Question

Find the integral curves of the sets of equations:$$\frac{d x}{x(y-z)}=\frac{d y}{y(z-x)}=\frac{d z}{z(x-y)}$$

Answer

**step1 Understanding the Problem and Method**

The problem asks us to find the "integral curves" for a system of equations. These curves are like paths where the relationship between the changes in x, y, and z follows the given rules. We will use a special technique called the "method of multipliers" to find quantities that stay constant along these paths.

The given system of equations can be written as:

$$\frac{d x}{x(y-z)}=\frac{d y}{y(z-x)}=\frac{d z}{z(x-y)}$$

**step2 Applying Multipliers (1, 1, 1) to Find the First Constant**

In the method of multipliers, if we have equal ratios like these, we can choose multipliers (numbers or expressions to multiply by) for the numerators and denominators. If the sum of the multiplied denominators becomes zero, then the sum of the multiplied numerators must also be zero.

Let's use the multipliers 1, 1, and 1 for dx, dy, and dz respectively. We add the numerators and add the denominators after multiplying:

$$\frac{d x+d y+d z}{1 \cdot x(y-z)+1 \cdot y(z-x)+1 \cdot z(x-y)}$$

Now, let's simplify the denominator:

$$x(y-z)+y(z-x)+z(x-y) = xy-xz+yz-yx+zx-zy$$

$$= (xy-yx) + (yz-zy) + (zx-xz) = 0+0+0 = 0$$

Since the denominator is 0, the numerator must also be 0 for this equality to hold true:

$$d x+d y+d z = 0$$

**step3 Integrating to Find the First Integral Curve**

The expression $$dx+dy+dz=0$$ means that the combined change in x, y, and z is always zero. If a quantity's change is always zero, it means the quantity itself must remain constant.

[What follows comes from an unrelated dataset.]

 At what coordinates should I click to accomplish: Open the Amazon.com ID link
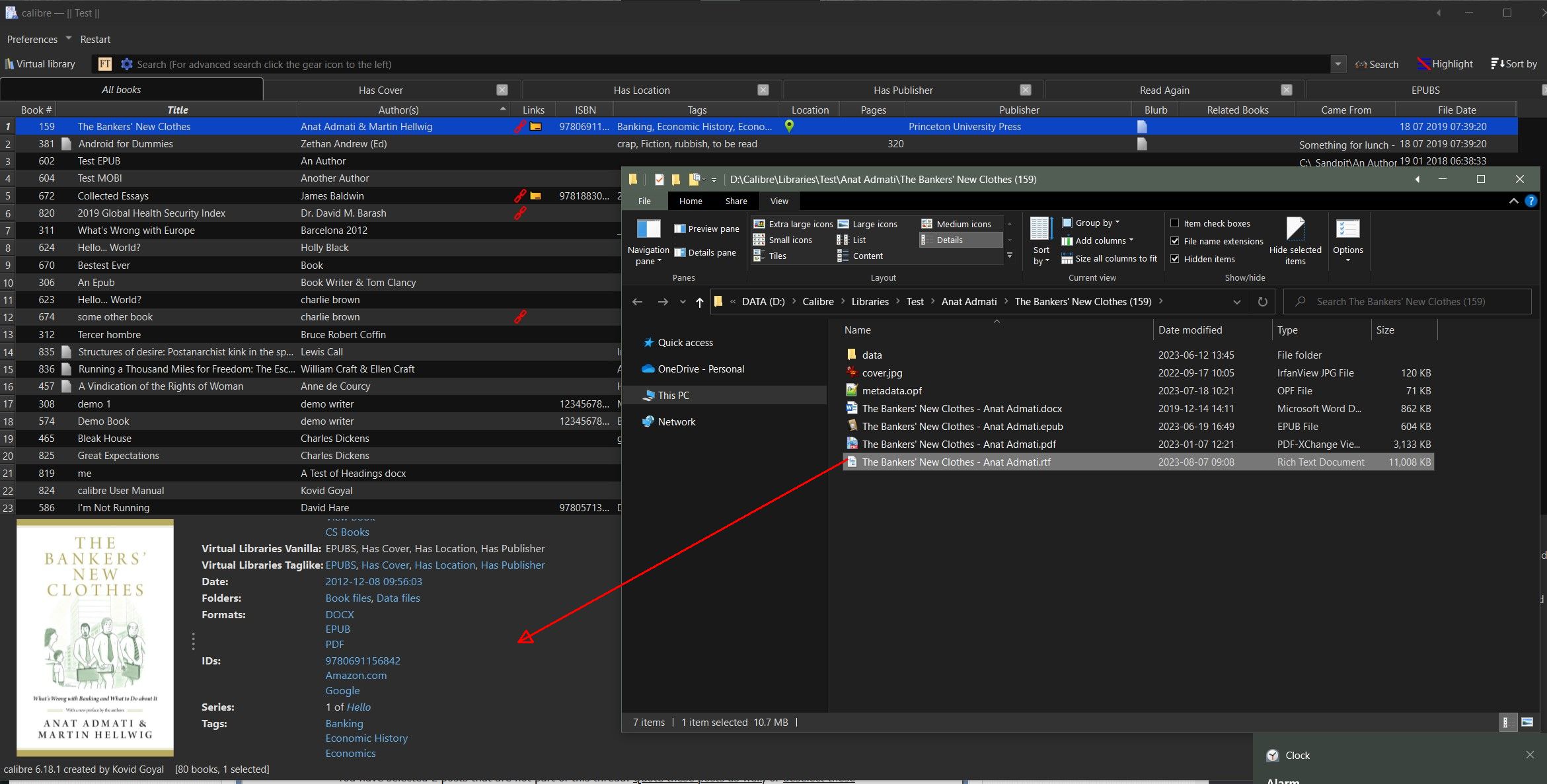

Integrating this equation (finding the original quantity from its change) gives:

$$\int (d x+d y+d z) = \int 0$$

$$x+y+z = C_1$$

where $$C_1$$ is an arbitrary constant. This is our first integral curve, representing a relationship that stays constant along the paths.

**step4 Applying Multipliers (1/x, 1/y, 1/z) to Find the Second Constant**

To find another independent integral curve, we choose a different set of multipliers. Let's try $$ \frac{1}{x} $$, $$ \frac{1}{y} $$, and $$ \frac{1}{z} $$ for dx, dy, and dz respectively. Again, we add the numerators and add the denominators, after multiplying by these factors:

$$\frac{\frac{1}{x} d x+\frac{1}{y} d y+\frac{1}{z} d z}{\frac{1}{x} x(y-z)+\frac{1}{y} y(z-x)+\frac{1}{z} z(x-y)}$$

Now, let's simplify the denominator:

$$\frac{1}{x} x(y-z)+\frac{1}{y} y(z-x)+\frac{1}{z} z(x-y) = (y-z)+(z-x)+(x-y)$$

$$= y-z+z-x+x-y = 0$$

Since the denominator is 0, the numerator must also be 0:

$$\frac{1}{x} d x+\frac{1}{y} d y+\frac{1}{z} d z = 0$$

**step5 Integrating to Find the Second Integral Curve**

The expression $$\frac{1}{x} d x+\frac{1}{y} d y+\frac{1}{z} d z = 0$$ means that the combined change in $$(\ln|x| + \ln|y| + \ln|z|)$$ is zero. This indicates that this combined quantity must be a constant.

Integrating this equation (using the fact that the integral of $$ \frac{1}{u} du $$ is $$ \ln|u| $$) gives:

$$\int (\frac{1}{x} d x+\frac{1}{y} d y+\frac{1}{z} d z) = \int 0$$

$$\ln|x| + \ln|y| + \ln|z| = \ln|C_2|$$

Using the properties of logarithms (the sum of logarithms is the logarithm of the product), we can simplify this to:

$$\ln|xyz| = \ln|C_2|$$

Removing the logarithm by taking the exponential of both sides gives:

$$xyz = C_2$$

where $$C_2$$ is another arbitrary constant. This is our second integral curve, describing another constant relationship along the paths.